André assoprava o cartucho de Alex Kidd In Miracle World certo que, dessa vez, seu Master System iria exibir o logo da SEGA. Foi quando ouviu aquele som. Não era o que ele esperava. Era um barulho seco, uma pancada surda contra o chão.
O som o arrancou para longe do videogame. Ainda com o cartucho ainda na mão, ele caminhou até a janela do seu quarto. Do sétimo andar, as pessoas pareciam pequenas, mas não tanto quanto no último andar do prédio, o vigésimo primeiro. Ele reconhecia algumas vozes que o vento arrastava para cima, carregadas de inquietação.
Com passos lentos, ele foi até a sala. Ouviu um grito abafado vindo de outro apartamento, atravessando camadas de paredes e portas. Ao chegar à janela da sala, entendeu o que as vozes alertaram. Primeiro, percebeu o contraste das cores: o rosa do short colado ao corpo, a camisa azul contra o cinza pálido do chão de cimento. Seu estômago revirou ao reconhecer que era o corpo de alguém.
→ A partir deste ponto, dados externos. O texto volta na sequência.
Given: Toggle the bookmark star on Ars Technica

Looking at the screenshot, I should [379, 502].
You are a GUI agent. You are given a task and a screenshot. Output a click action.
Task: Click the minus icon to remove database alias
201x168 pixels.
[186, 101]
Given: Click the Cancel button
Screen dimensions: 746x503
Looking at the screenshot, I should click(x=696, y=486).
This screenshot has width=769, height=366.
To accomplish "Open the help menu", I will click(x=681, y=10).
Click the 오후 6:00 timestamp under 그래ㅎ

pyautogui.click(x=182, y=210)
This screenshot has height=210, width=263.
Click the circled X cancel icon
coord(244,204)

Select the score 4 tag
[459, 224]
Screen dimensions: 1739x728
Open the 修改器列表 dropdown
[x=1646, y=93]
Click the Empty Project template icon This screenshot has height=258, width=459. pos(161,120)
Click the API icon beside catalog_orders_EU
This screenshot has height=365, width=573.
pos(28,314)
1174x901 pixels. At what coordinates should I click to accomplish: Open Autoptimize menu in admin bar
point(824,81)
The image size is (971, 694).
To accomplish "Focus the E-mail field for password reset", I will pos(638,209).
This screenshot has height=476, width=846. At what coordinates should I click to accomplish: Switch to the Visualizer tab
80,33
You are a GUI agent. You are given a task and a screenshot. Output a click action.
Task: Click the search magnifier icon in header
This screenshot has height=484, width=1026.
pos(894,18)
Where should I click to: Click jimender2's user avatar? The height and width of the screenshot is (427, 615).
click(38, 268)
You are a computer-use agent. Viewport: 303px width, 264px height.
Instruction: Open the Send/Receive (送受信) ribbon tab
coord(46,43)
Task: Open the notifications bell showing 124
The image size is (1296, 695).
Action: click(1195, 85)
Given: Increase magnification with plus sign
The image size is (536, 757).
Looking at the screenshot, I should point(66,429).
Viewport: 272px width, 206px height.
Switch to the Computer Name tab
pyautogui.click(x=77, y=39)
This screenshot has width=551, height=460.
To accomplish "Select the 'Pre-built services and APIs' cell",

André se debruçou com o peito encostado no mármore quente para enxergar melhor. Logo se lembrou do filme que assistiu escondido na casa de Igor "do 13", no mês passado: "O Exorcista". A figura estatelada no chão lembrava a garota contorcida que nem uma aranha bizarra, andando de quatro, ao contrário. Prendeu a respiração. As pernas estavam viradas de um jeito impossível, e os braços, tortos, como se o corpo houvesse esquecido a posição natural do corpo humano.
Gambiarra chegou rápido, jogando uma lona preta sobre o corpo. O peito de André comprimiu-se num aperto doído. Ele tentou desviar o olhar, mas algo o impedia.
— André, saia daí — A voz de sua mãe o trouxe de volta.
Ela apareceu na sala, os olhos arregalados, e o puxou pelo braço.
— Sai da janela, menino!
Ele nem discutiu, se afastou lentamente e apontou, sem abrir a boca. A mãe se aproximou e, ao olhar lá para baixo, cobriu a boca com as duas mãos.
— Mais uma, meu Deus. Mais uma que se joga.
André não respondeu. Aproveitou o descuido de sua mãe e olhou para cima. Das janelas dos andares mais altos, rostos curiosos espiavam, olhares reprovadores acompanhavam o desfecho. Como se morrer daquela forma fosse mais um pecado a ser comentado.
Assim que sua mãe se afastou, o garoto abriu a porta do apartamento com cuidado, evitando fazer barulho. O corredor estava mergulhado em um silêncio denso. Deu um passo, depois outro, e então ouviu.
Passos. Pesados, mas apressados.
Vinham das escadas.
André hesitou, segurando a porta entreaberta. Viu uma figura descendo os degraus com uma calma quase calculada.
Era um homem. A sombra dele deslizava pelos vãos da escada conforme piso ecoando baixo, mas firme. André não conseguiu ver o rosto, mas o andar tranquilo destoava da confusão lá fora. O menino ficou parado, o coração disparado, até que os passos desapareceram no andar de baixo.
De volta ao apartamento, André acompanhou sua mãe fechando a janela da sala com pressa. Ele olhou uma última vez para fora, e depois, para o vazio das escadas.
O menino ainda processava as frases desencontradas da sua mãe. Ela estava triste pela menina ter caído acidentalmente, ou nervosa por ela ter se jogado de lá de cima?
A mãe correu para o interfone, conversava com alguma comadre, aos berros,
— Você viu, menina?!
Aproveitando a distração, André correu para o quarto. Arrastou o baú de brinquedos até a janela e subiu nele para enxergar melhor o fuzuê no térreo. Ele tomava nota das pessoas que não estavam ali.
Eram essas que semeavam dúvidas. Como um grão de feijão embrulhado em algodão molhado, crescendo devagar.